A Deep Learning Approach to Optimal Sampling Problems
Time-triggered and event-triggered sampling methods have been widely adopted in control systems. Optimal sampling problems of the two mechanisms have also received great attentions. However, for high-dimensional systems, analytical methods have some limitations. In this study, we propose a model-free method, called soft greedy policy for neural network fitting, to calculate the optimal sampling period of the time-triggered impulse control and the optimal threshold of the event-triggered impulse control. A neural network is used to approximate the objective function and then is trained. This approach is more widely applicable than the analytical method. At the same time, compared with different ways of generating data, the algorithm can carry out real-time update with greater flexibility and higher accuracy. Simulation results are provided to verify the effectiveness of the proposed algorithm.

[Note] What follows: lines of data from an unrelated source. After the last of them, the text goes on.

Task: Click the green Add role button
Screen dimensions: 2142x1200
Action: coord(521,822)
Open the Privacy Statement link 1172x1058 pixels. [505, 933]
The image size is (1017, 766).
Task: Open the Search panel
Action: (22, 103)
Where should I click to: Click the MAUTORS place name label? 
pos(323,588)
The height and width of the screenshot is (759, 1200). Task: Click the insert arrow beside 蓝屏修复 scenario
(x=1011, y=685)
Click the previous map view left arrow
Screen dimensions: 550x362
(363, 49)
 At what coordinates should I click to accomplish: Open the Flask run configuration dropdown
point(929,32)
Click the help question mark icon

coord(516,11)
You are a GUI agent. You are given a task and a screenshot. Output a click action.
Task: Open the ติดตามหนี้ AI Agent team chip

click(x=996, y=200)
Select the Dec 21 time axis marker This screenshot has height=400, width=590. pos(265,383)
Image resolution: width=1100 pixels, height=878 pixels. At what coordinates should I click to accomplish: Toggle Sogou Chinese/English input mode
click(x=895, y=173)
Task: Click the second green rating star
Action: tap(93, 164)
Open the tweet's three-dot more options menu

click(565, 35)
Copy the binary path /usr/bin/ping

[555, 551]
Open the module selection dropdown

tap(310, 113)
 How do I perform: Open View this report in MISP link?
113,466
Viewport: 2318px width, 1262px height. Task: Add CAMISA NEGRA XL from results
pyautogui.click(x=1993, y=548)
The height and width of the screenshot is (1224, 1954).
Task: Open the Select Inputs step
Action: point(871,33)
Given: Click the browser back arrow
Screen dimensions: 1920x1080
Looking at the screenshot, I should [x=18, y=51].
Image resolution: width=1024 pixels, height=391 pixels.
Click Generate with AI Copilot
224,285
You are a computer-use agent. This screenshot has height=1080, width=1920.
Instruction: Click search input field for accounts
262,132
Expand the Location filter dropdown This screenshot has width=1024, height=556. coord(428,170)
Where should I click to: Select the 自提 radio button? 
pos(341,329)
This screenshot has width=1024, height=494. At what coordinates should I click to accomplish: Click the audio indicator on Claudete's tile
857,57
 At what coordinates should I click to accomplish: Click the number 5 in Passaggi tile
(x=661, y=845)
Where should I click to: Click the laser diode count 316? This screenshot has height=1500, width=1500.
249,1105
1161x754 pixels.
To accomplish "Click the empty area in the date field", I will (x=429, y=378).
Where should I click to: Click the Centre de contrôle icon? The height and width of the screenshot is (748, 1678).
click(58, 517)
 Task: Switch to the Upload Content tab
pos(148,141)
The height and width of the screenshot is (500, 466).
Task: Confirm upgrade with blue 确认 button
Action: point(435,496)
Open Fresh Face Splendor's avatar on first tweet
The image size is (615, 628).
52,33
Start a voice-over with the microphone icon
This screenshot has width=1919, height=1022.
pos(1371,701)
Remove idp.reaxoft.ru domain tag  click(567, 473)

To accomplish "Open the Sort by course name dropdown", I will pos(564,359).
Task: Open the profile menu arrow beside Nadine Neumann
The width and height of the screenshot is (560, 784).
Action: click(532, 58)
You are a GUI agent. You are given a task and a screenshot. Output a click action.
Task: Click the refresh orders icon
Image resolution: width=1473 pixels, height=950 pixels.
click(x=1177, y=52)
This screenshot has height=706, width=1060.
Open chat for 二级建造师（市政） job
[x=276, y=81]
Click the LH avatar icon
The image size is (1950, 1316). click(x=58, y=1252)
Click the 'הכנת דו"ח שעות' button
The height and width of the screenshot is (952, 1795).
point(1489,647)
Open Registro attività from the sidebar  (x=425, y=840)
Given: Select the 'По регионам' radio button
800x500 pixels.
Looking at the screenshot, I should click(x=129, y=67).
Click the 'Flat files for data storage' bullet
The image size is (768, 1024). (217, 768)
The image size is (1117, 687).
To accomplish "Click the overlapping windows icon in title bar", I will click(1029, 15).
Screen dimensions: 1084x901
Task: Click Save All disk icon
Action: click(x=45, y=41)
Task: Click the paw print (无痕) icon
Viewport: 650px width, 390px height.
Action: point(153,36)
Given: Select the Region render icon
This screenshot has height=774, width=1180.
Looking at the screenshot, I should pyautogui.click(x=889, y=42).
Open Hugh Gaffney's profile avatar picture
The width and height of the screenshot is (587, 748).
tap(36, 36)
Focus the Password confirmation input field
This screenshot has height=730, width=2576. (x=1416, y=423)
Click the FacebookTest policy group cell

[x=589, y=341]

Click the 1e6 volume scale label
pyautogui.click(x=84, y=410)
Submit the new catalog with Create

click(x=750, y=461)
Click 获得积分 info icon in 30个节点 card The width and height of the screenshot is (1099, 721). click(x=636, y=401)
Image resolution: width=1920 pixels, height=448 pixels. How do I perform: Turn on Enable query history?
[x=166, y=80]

Time-triggered and event-triggered methods are two important sampling mechanisms in control systems [1, 2]. Periodic sampling is usually performed in time-triggered control systems, and event-triggered sampling method is different from the time-triggered sampling method. It takes control actions when events happen. In the periodic sampling method, if the change of system states is not significant, then the frequent transfer of system measurements will cause a great waste of resources. In the event-based sampling method, an event occurs when the system states deviate to a certain extent. This approach is focused on the states of system and presents considerable advantages over other approaches. These two sampling methods have been applied in various systems, such as deterministic systems  and stochastic systems . At the same time, these two sampling mechanisms are compared in different settings [5–7]. These two sampling methods are compared, respectively, in  for one-dimensional linear systems and  for two-dimensional linear systems. In addition, these two papers have reached the same conclusion that the event-based sampling method has better performance under their respective settings. Based on the superior performance of event-triggered control, a large number of research results have emerged. The design of event-triggered mechanisms for different systems with various targets has been put forward continuously, such as the stability of nonlinear systems [10–12], stabilization for continuous-time stochastic systems [13, 14], and performance optimization under some special conditions [15–19].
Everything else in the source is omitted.